COVID‑19 may also cause substantial structural changes to blood cells, sometimes persisting for months after hospital discharge. A low level of blood lymphocytess may result from the virus acting through ACE2-related entry into lymphocytes.

Another common cause of death is complications related to the kidneys. Early reports show that up to 30% of hospitalised patients both in China and in New York have experienced some injury to their kidneys, including some persons with no previous kidney problems.

Although SARS-CoV-2 has a tropism for ACE2-expressing epithelial cells of the respiratory tract, people with severe COVID‑19 have symptoms of systemic hyperinflammation. Clinical laboratory findings of elevated IL‑2, IL‑6, IL‑7, as well as the following suggest an underlying immunopathology:

Interferon alpha plays a complex, Janus-faced role in the pathogenesis of COVID-19. Although it promotes the elimination of virus-infected cells, it also upregulates the expression of ACE-2, thereby facilitating the SARS-Cov2 virus to enter cells and to replicate. A competition of negative feedback loops (via protective effects of interferon alpha) and positive feedback loops (via upregulation of ACE-2) is assumed to determine the fate of patients suffering from COVID-19.

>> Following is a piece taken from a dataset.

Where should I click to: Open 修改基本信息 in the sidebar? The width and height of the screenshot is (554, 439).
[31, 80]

Additionally, people with COVID‑19 and acute respiratory distress syndrome (ARDS) have classical serum biomarkers of CRS, including elevated C-reactive protein (CRP), lactate dehydrogenase (LDH), D-dimer, and ferritin.

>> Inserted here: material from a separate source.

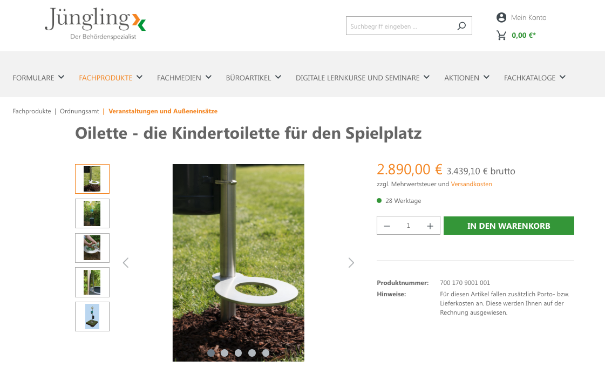Screen dimensions: 605x374
Task: Increase quantity with the plus button
Action: pyautogui.click(x=430, y=226)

Systemic inflammation results in vasodilation, allowing inflammatory lymphocytic and monocytic infiltration of the lung and the heart. In particular, pathogenic GM-CSF-secreting T cells were shown to correlate with the recruitment of inflammatory IL-6-secreting monocytes and severe lung pathology in people with COVID‑19. Lymphocytic infiltrates have also been reported at autopsy.

Multiple viral and host factors affect the pathogenesis of the virus. The S-protein, otherwise known as the spike protein, is the viral component that attaches to the host receptor via the ACE2 receptors. It includes two subunits: S1 and S2.

Studies have shown that S1 domain induced IgG and IgA antibody levels at a much higher capacity. It is the focus spike proteins expression that are involved in many effective COVID‑19 vaccines.

The M protein is the viral protein responsible for the transmembrane transport of nutrients. It is the cause of the bud release and the formation of the viral envelope. The N and E protein are accessory proteins that interfere with the host's immune response.

Human angiotensin converting enzyme 2 (hACE2) is the host factor that SARS-CoV-2 virus targets causing COVID‑19. Theoretically, the usage of angiotensin receptor blockers (ARB) and ACE inhibitors upregulating ACE2 expression might increase morbidity with COVID‑19, though animal data suggest some potential protective effect of ARB; however no clinical studies have proven susceptibility or outcomes. Until further data is available, guidelines and recommendations for hypertensive patients remain.

The effect of the virus on ACE2 cell surfaces leads to leukocytic infiltration, increased blood vessel permeability, alveolar wall permeability, as well as decreased secretion of lung surfactants. These effects cause the majority of the respiratory symptoms. However, the aggravation of local inflammation causes a cytokine storm eventually leading to a systemic inflammatory response syndrome.

Among healthy adults not exposed to SARS-CoV-2, about 35% have CD4 + T cells that recognise the SARS-CoV-2 S protein (particularly the S2 subunit) and about 50% react to other proteins of the virus, suggesting cross-reactivity from previous common colds caused by other coronaviruses.